'''

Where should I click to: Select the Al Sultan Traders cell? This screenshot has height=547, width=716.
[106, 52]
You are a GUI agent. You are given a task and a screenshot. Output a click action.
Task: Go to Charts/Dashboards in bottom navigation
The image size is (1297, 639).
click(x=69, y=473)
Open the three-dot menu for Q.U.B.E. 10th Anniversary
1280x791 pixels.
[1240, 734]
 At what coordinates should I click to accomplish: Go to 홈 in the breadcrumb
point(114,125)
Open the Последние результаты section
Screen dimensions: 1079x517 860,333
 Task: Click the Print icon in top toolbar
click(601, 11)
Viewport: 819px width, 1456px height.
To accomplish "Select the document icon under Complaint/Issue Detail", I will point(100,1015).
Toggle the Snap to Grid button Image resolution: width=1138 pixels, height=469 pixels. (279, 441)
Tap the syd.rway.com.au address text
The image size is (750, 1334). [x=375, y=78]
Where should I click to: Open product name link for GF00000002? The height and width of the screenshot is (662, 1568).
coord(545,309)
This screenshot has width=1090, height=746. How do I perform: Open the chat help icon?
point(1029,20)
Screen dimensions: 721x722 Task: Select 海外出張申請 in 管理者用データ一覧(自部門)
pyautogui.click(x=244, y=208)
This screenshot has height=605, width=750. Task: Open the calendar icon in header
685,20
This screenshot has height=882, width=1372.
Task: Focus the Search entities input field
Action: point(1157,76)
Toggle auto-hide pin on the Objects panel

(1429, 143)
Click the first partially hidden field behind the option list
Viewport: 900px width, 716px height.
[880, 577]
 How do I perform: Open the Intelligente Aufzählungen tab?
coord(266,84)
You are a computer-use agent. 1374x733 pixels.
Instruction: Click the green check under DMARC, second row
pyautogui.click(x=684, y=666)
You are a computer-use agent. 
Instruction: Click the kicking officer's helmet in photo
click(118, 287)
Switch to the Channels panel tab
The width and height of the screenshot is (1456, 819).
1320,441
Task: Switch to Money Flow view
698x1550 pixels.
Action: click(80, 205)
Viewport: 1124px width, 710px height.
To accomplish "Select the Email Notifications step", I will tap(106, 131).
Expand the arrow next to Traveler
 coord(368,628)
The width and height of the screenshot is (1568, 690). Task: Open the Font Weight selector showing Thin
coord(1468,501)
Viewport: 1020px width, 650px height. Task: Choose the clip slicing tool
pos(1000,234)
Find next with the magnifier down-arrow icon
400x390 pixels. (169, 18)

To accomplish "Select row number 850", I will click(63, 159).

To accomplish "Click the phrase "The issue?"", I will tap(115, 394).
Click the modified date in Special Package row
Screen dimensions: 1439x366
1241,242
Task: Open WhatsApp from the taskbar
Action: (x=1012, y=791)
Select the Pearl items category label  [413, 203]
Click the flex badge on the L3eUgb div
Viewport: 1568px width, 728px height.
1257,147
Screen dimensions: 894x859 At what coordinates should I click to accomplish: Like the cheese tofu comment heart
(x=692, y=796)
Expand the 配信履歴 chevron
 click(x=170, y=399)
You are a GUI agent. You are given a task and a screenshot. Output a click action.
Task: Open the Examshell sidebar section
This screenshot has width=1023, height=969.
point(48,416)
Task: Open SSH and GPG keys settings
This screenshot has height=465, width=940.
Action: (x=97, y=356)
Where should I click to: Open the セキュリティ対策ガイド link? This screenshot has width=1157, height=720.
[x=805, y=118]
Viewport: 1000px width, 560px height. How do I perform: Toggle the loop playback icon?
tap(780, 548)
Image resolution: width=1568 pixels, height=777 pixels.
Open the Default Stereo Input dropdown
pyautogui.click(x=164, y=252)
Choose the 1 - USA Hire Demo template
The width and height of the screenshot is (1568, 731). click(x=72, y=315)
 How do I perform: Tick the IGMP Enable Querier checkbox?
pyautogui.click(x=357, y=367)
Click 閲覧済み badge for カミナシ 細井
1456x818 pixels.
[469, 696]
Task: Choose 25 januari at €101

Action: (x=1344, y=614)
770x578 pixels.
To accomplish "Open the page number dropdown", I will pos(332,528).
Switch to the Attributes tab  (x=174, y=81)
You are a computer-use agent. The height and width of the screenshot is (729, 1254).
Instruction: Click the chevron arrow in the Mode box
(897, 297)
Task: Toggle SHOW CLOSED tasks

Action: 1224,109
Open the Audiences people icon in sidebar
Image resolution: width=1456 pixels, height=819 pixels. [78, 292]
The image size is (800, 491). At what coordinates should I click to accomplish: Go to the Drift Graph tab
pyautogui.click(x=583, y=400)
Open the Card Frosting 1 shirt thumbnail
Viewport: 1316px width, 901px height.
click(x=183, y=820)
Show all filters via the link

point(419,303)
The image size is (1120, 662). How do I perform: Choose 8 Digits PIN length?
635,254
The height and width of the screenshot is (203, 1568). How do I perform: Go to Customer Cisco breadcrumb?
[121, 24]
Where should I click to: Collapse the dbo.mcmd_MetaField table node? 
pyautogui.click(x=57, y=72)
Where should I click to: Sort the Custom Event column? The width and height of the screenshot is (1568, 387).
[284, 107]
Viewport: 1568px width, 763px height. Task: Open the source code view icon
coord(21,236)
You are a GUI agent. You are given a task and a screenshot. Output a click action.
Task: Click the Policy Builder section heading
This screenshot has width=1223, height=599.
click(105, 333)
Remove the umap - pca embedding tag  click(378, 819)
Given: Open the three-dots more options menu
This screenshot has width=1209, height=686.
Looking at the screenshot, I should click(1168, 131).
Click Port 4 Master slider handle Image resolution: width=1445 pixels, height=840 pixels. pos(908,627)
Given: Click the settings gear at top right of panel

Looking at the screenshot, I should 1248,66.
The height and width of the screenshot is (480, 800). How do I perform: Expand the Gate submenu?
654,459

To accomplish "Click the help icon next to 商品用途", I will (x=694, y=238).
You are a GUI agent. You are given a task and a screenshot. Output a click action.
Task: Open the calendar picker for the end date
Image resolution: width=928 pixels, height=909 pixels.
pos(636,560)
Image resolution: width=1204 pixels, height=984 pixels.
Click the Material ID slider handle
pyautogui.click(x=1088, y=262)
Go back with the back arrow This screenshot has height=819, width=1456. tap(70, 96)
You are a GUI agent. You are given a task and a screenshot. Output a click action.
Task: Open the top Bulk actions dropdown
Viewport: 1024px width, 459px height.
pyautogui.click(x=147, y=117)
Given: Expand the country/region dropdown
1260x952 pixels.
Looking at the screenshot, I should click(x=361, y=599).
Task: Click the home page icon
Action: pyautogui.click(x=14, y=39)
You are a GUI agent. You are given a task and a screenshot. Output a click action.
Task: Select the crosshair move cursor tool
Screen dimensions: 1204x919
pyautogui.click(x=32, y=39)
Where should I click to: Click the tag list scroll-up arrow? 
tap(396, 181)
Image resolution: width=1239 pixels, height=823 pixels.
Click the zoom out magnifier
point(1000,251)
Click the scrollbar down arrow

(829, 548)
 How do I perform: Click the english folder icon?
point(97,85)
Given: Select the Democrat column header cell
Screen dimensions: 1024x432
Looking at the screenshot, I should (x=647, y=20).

'''

-- GIVEN TASK --
Copy out every line of the material above word for word, without changing anything.

-- RESPONSE FOR THIS EXERCISE --
Where should I click to: Select the Al Sultan Traders cell? This screenshot has height=547, width=716.
[106, 52]
You are a GUI agent. You are given a task and a screenshot. Output a click action.
Task: Go to Charts/Dashboards in bottom navigation
The image size is (1297, 639).
click(x=69, y=473)
Open the three-dot menu for Q.U.B.E. 10th Anniversary
1280x791 pixels.
[1240, 734]
 At what coordinates should I click to accomplish: Go to 홈 in the breadcrumb
point(114,125)
Open the Последние результаты section
Screen dimensions: 1079x517 860,333
 Task: Click the Print icon in top toolbar
click(601, 11)
Viewport: 819px width, 1456px height.
To accomplish "Select the document icon under Complaint/Issue Detail", I will point(100,1015).
Toggle the Snap to Grid button Image resolution: width=1138 pixels, height=469 pixels. (279, 441)
Tap the syd.rway.com.au address text
The image size is (750, 1334). [x=375, y=78]
Where should I click to: Open product name link for GF00000002? The height and width of the screenshot is (662, 1568).
coord(545,309)
This screenshot has width=1090, height=746. How do I perform: Open the chat help icon?
point(1029,20)
Screen dimensions: 721x722 Task: Select 海外出張申請 in 管理者用データ一覧(自部門)
pyautogui.click(x=244, y=208)
This screenshot has height=605, width=750. Task: Open the calendar icon in header
685,20
This screenshot has height=882, width=1372.
Task: Focus the Search entities input field
Action: point(1157,76)
Toggle auto-hide pin on the Objects panel

(1429, 143)
Click the first partially hidden field behind the option list
Viewport: 900px width, 716px height.
[880, 577]
 How do I perform: Open the Intelligente Aufzählungen tab?
coord(266,84)
You are a computer-use agent. 1374x733 pixels.
Instruction: Click the green check under DMARC, second row
pyautogui.click(x=684, y=666)
You are a computer-use agent. 
Instruction: Click the kicking officer's helmet in photo
click(118, 287)
Switch to the Channels panel tab
The width and height of the screenshot is (1456, 819).
1320,441
Task: Switch to Money Flow view
698x1550 pixels.
Action: click(80, 205)
Viewport: 1124px width, 710px height.
To accomplish "Select the Email Notifications step", I will tap(106, 131).
Expand the arrow next to Traveler
 coord(368,628)
The width and height of the screenshot is (1568, 690). Task: Open the Font Weight selector showing Thin
coord(1468,501)
Viewport: 1020px width, 650px height. Task: Choose the clip slicing tool
pos(1000,234)
Find next with the magnifier down-arrow icon
400x390 pixels. (169, 18)

To accomplish "Select row number 850", I will click(63, 159).

To accomplish "Click the phrase "The issue?"", I will tap(115, 394).
Click the modified date in Special Package row
Screen dimensions: 1439x366
1241,242
Task: Open WhatsApp from the taskbar
Action: (x=1012, y=791)
Select the Pearl items category label  [413, 203]
Click the flex badge on the L3eUgb div
Viewport: 1568px width, 728px height.
1257,147
Screen dimensions: 894x859 At what coordinates should I click to accomplish: Like the cheese tofu comment heart
(x=692, y=796)
Expand the 配信履歴 chevron
 click(x=170, y=399)
You are a GUI agent. You are given a task and a screenshot. Output a click action.
Task: Open the Examshell sidebar section
This screenshot has width=1023, height=969.
point(48,416)
Task: Open SSH and GPG keys settings
This screenshot has height=465, width=940.
Action: (x=97, y=356)
Where should I click to: Open the セキュリティ対策ガイド link? This screenshot has width=1157, height=720.
[x=805, y=118]
Viewport: 1000px width, 560px height. How do I perform: Toggle the loop playback icon?
tap(780, 548)
Image resolution: width=1568 pixels, height=777 pixels.
Open the Default Stereo Input dropdown
pyautogui.click(x=164, y=252)
Choose the 1 - USA Hire Demo template
The width and height of the screenshot is (1568, 731). click(x=72, y=315)
 How do I perform: Tick the IGMP Enable Querier checkbox?
pyautogui.click(x=357, y=367)
Click 閲覧済み badge for カミナシ 細井
1456x818 pixels.
[469, 696]
Task: Choose 25 januari at €101

Action: (x=1344, y=614)
770x578 pixels.
To accomplish "Open the page number dropdown", I will pos(332,528).
Switch to the Attributes tab  (x=174, y=81)
You are a computer-use agent. The height and width of the screenshot is (729, 1254).
Instruction: Click the chevron arrow in the Mode box
(897, 297)
Task: Toggle SHOW CLOSED tasks

Action: 1224,109
Open the Audiences people icon in sidebar
Image resolution: width=1456 pixels, height=819 pixels. [78, 292]
The image size is (800, 491). At what coordinates should I click to accomplish: Go to the Drift Graph tab
pyautogui.click(x=583, y=400)
Open the Card Frosting 1 shirt thumbnail
Viewport: 1316px width, 901px height.
click(x=183, y=820)
Show all filters via the link

point(419,303)
The image size is (1120, 662). How do I perform: Choose 8 Digits PIN length?
635,254
The height and width of the screenshot is (203, 1568). How do I perform: Go to Customer Cisco breadcrumb?
[121, 24]
Where should I click to: Collapse the dbo.mcmd_MetaField table node? 
pyautogui.click(x=57, y=72)
Where should I click to: Sort the Custom Event column? The width and height of the screenshot is (1568, 387).
[284, 107]
Viewport: 1568px width, 763px height. Task: Open the source code view icon
coord(21,236)
You are a GUI agent. You are given a task and a screenshot. Output a click action.
Task: Click the Policy Builder section heading
This screenshot has width=1223, height=599.
click(105, 333)
Remove the umap - pca embedding tag  click(378, 819)
Given: Open the three-dots more options menu
This screenshot has width=1209, height=686.
Looking at the screenshot, I should click(1168, 131).
Click Port 4 Master slider handle Image resolution: width=1445 pixels, height=840 pixels. pos(908,627)
Given: Click the settings gear at top right of panel

Looking at the screenshot, I should 1248,66.
The height and width of the screenshot is (480, 800). How do I perform: Expand the Gate submenu?
654,459

To accomplish "Click the help icon next to 商品用途", I will (x=694, y=238).
You are a GUI agent. You are given a task and a screenshot. Output a click action.
Task: Open the calendar picker for the end date
Image resolution: width=928 pixels, height=909 pixels.
pos(636,560)
Image resolution: width=1204 pixels, height=984 pixels.
Click the Material ID slider handle
pyautogui.click(x=1088, y=262)
Go back with the back arrow This screenshot has height=819, width=1456. tap(70, 96)
You are a GUI agent. You are given a task and a screenshot. Output a click action.
Task: Open the top Bulk actions dropdown
Viewport: 1024px width, 459px height.
pyautogui.click(x=147, y=117)
Given: Expand the country/region dropdown
1260x952 pixels.
Looking at the screenshot, I should click(x=361, y=599).
Task: Click the home page icon
Action: pyautogui.click(x=14, y=39)
You are a GUI agent. You are given a task and a screenshot. Output a click action.
Task: Select the crosshair move cursor tool
Screen dimensions: 1204x919
pyautogui.click(x=32, y=39)
Where should I click to: Click the tag list scroll-up arrow? 
tap(396, 181)
Image resolution: width=1239 pixels, height=823 pixels.
Click the zoom out magnifier
point(1000,251)
Click the scrollbar down arrow

(829, 548)
 How do I perform: Click the english folder icon?
point(97,85)
Given: Select the Democrat column header cell
Screen dimensions: 1024x432
Looking at the screenshot, I should (x=647, y=20).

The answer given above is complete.